### WORK ITEM
Go through the listing below and work out how many lines hold "chevron"; reply with the figure alone.

### PROVIDED RECORDS
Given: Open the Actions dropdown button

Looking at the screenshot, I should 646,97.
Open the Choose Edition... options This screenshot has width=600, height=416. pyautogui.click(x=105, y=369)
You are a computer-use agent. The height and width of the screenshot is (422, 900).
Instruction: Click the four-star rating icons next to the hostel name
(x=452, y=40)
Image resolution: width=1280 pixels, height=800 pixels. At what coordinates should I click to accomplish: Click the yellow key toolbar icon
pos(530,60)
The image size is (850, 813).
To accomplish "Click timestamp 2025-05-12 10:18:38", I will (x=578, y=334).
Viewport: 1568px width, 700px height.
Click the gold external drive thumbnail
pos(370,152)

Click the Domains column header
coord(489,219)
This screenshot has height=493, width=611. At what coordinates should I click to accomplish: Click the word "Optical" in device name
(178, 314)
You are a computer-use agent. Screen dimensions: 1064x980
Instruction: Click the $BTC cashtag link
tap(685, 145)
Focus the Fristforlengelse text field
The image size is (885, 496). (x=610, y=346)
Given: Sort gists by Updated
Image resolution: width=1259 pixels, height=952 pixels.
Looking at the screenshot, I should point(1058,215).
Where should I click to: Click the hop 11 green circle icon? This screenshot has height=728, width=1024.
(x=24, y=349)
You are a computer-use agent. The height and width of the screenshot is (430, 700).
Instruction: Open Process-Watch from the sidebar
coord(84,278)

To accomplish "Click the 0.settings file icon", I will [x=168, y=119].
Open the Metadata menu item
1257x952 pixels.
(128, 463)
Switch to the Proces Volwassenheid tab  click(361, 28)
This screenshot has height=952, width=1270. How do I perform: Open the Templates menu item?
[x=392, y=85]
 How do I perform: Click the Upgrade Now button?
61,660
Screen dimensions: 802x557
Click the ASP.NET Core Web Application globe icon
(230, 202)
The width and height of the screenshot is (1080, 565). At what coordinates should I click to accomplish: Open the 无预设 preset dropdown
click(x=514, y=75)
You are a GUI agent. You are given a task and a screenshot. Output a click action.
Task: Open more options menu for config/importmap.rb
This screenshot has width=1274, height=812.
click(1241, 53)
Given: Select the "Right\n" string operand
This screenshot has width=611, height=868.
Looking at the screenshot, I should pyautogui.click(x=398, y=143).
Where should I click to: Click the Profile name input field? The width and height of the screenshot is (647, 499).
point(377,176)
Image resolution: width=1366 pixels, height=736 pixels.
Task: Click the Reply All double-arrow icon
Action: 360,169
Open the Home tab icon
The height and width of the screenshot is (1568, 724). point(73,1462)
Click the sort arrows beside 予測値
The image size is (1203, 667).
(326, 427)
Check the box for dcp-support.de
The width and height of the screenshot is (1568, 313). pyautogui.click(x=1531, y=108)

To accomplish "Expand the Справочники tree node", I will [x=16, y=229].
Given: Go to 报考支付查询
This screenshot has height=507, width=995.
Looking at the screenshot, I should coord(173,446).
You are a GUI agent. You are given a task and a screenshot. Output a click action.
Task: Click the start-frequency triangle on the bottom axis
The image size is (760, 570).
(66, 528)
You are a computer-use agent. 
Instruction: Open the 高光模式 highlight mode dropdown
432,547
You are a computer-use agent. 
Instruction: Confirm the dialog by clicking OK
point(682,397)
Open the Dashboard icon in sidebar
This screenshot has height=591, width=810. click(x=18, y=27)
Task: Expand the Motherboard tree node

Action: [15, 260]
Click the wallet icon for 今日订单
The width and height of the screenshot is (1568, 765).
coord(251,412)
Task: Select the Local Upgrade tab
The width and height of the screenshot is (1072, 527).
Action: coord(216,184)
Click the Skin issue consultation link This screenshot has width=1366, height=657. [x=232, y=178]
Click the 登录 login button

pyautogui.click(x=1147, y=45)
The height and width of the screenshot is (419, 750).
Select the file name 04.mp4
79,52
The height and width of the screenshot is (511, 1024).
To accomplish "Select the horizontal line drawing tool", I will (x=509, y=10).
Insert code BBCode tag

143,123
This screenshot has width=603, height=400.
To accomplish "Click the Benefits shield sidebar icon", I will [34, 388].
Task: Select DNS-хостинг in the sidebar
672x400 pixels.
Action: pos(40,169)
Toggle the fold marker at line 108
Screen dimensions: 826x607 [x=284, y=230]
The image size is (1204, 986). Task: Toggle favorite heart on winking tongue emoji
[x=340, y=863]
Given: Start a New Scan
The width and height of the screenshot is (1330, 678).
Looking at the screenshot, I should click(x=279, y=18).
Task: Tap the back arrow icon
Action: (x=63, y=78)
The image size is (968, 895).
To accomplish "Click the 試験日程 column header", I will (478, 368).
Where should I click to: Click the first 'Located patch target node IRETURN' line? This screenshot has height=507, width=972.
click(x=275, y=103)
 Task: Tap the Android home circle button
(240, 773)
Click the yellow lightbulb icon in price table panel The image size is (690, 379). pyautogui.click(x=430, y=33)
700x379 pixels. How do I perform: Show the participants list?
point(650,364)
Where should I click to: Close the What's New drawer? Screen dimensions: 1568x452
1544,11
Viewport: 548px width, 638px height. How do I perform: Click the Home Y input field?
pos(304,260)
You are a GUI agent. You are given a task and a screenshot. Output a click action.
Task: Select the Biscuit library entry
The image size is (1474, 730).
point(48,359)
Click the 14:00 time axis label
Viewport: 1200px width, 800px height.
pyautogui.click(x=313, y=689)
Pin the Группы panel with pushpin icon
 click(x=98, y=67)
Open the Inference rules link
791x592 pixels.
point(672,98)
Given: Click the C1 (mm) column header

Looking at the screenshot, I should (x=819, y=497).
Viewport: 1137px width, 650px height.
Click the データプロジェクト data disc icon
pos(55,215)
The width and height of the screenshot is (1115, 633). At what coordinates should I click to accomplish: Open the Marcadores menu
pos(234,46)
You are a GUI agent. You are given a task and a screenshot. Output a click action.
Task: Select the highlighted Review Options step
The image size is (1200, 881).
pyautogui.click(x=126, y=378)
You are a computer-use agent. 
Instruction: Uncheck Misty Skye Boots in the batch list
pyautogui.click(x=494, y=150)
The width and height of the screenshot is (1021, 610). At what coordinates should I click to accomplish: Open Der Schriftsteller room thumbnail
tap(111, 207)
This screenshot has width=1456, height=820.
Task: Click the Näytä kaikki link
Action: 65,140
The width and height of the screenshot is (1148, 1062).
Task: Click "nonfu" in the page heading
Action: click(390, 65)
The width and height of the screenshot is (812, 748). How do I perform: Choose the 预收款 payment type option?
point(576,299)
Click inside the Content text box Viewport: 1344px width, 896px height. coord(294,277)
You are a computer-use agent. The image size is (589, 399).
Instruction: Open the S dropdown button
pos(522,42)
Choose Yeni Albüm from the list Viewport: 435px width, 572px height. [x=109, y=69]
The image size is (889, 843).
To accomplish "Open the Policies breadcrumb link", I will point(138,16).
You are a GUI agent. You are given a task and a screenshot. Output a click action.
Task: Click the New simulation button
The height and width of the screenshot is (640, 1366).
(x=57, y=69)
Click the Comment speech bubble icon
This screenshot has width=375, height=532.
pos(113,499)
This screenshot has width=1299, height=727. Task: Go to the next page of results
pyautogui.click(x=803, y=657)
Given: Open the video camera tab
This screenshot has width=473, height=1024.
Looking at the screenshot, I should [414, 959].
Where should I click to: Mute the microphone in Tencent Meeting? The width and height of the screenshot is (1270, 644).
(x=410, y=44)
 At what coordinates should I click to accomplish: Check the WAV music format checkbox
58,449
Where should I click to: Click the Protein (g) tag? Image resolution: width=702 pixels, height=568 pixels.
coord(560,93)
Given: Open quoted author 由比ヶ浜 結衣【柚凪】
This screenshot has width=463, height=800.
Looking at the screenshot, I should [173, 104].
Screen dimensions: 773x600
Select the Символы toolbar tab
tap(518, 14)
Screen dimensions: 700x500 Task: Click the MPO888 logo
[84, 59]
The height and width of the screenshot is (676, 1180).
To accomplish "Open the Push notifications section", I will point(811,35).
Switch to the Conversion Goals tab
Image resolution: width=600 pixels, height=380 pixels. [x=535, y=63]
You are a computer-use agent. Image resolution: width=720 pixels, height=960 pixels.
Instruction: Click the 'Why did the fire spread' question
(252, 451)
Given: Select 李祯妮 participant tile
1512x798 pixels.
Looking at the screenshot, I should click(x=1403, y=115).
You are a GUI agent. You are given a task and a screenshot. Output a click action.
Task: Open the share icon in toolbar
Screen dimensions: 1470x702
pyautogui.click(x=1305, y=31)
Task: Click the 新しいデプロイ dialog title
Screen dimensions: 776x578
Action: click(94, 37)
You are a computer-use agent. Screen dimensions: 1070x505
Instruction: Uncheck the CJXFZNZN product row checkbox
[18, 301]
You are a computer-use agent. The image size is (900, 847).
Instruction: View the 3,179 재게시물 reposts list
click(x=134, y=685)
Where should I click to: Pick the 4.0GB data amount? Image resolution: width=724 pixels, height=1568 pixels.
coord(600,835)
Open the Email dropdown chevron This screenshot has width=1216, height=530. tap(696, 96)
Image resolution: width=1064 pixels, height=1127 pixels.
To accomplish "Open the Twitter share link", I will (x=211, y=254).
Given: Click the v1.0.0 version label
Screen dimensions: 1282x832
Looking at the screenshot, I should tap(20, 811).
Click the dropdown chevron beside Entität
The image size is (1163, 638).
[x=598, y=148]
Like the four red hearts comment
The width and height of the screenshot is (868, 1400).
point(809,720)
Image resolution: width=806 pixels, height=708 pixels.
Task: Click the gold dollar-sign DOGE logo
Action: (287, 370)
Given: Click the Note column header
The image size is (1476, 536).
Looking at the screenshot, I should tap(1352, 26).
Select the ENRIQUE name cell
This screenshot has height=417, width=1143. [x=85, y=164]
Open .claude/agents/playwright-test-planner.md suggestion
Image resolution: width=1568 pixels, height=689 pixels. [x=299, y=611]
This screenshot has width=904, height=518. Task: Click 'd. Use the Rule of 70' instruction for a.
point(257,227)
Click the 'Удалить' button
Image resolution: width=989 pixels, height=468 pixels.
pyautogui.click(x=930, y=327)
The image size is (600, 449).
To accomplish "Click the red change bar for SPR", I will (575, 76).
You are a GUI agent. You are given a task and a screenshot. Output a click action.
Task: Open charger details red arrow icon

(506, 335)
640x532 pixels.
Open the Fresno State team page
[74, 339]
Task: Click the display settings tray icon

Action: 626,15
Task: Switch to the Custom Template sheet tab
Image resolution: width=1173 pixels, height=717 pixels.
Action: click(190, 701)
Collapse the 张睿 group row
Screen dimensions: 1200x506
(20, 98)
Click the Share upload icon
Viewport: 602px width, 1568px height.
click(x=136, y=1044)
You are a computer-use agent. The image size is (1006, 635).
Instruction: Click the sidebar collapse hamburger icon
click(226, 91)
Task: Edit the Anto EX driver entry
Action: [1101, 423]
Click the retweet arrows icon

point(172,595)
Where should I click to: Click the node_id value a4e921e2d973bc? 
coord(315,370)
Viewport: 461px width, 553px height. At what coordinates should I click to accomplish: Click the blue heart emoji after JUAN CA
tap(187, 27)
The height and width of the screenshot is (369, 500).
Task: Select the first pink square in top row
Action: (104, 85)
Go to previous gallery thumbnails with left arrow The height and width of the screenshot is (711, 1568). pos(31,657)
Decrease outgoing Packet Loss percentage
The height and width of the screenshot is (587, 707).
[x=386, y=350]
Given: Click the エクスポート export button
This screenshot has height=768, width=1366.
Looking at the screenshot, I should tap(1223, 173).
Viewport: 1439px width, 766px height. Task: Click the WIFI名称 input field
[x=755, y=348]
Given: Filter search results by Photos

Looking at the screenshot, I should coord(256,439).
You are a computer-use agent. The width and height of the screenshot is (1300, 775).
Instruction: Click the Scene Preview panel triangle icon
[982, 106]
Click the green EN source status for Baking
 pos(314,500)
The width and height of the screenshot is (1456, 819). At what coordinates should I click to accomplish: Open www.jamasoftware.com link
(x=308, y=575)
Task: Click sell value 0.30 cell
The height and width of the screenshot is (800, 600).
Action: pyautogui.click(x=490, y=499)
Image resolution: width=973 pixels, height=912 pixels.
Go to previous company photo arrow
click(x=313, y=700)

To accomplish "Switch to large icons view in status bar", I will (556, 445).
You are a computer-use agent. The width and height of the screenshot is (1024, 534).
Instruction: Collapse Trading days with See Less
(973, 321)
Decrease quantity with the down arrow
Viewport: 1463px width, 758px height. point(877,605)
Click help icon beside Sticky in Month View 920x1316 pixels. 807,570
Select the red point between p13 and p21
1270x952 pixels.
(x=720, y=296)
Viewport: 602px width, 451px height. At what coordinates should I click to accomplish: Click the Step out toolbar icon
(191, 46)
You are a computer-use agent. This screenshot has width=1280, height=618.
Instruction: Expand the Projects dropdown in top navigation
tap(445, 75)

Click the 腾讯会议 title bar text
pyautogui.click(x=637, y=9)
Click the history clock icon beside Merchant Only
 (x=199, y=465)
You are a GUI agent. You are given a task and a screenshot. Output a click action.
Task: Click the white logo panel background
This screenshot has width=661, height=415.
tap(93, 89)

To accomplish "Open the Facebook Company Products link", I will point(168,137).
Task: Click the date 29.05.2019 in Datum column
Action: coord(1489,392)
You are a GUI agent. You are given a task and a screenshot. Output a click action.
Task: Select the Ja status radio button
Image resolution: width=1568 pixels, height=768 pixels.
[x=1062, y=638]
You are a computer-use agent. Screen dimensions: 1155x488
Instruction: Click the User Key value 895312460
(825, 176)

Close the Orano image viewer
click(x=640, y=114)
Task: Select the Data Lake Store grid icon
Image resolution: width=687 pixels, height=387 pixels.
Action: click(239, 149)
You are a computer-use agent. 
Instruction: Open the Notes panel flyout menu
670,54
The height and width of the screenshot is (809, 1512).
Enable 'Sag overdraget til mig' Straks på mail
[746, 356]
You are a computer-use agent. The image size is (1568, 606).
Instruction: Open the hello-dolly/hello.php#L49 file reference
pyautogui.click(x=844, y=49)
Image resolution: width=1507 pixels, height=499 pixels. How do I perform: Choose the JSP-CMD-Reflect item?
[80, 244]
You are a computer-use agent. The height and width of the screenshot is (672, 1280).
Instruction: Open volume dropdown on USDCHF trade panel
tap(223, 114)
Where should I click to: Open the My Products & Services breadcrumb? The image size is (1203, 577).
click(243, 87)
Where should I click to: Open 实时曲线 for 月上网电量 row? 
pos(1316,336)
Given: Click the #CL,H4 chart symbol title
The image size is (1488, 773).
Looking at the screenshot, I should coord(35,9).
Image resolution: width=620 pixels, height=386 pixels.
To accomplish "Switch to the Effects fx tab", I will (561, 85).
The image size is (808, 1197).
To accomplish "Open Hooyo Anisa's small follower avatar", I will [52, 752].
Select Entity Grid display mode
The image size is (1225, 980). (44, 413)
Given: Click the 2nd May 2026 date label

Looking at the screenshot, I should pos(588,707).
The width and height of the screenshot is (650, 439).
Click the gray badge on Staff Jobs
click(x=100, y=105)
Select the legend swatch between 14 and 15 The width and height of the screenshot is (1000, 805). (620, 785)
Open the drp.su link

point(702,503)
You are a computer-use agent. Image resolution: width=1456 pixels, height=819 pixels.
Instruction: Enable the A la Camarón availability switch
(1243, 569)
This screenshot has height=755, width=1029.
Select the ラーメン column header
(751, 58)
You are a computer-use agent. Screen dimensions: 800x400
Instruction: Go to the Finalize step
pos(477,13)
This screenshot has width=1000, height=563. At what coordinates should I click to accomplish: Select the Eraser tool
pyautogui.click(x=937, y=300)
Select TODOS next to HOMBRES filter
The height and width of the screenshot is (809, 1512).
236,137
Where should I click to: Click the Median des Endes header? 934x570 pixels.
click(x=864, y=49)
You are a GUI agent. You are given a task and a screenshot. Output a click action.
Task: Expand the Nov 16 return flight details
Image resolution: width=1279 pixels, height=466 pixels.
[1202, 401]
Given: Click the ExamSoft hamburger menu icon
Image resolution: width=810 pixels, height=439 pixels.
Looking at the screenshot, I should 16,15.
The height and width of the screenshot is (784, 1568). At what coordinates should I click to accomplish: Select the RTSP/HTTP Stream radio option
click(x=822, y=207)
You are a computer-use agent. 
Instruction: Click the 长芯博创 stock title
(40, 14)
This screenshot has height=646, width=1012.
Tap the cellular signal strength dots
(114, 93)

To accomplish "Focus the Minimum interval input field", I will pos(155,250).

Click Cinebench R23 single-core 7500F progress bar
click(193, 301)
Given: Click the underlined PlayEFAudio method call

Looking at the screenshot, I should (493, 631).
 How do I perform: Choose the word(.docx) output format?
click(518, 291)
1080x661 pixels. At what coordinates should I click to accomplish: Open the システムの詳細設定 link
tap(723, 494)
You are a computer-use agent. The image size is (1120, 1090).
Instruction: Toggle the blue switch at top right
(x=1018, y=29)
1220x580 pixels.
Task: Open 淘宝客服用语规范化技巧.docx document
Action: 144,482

### PROBLEM SOLUTION
2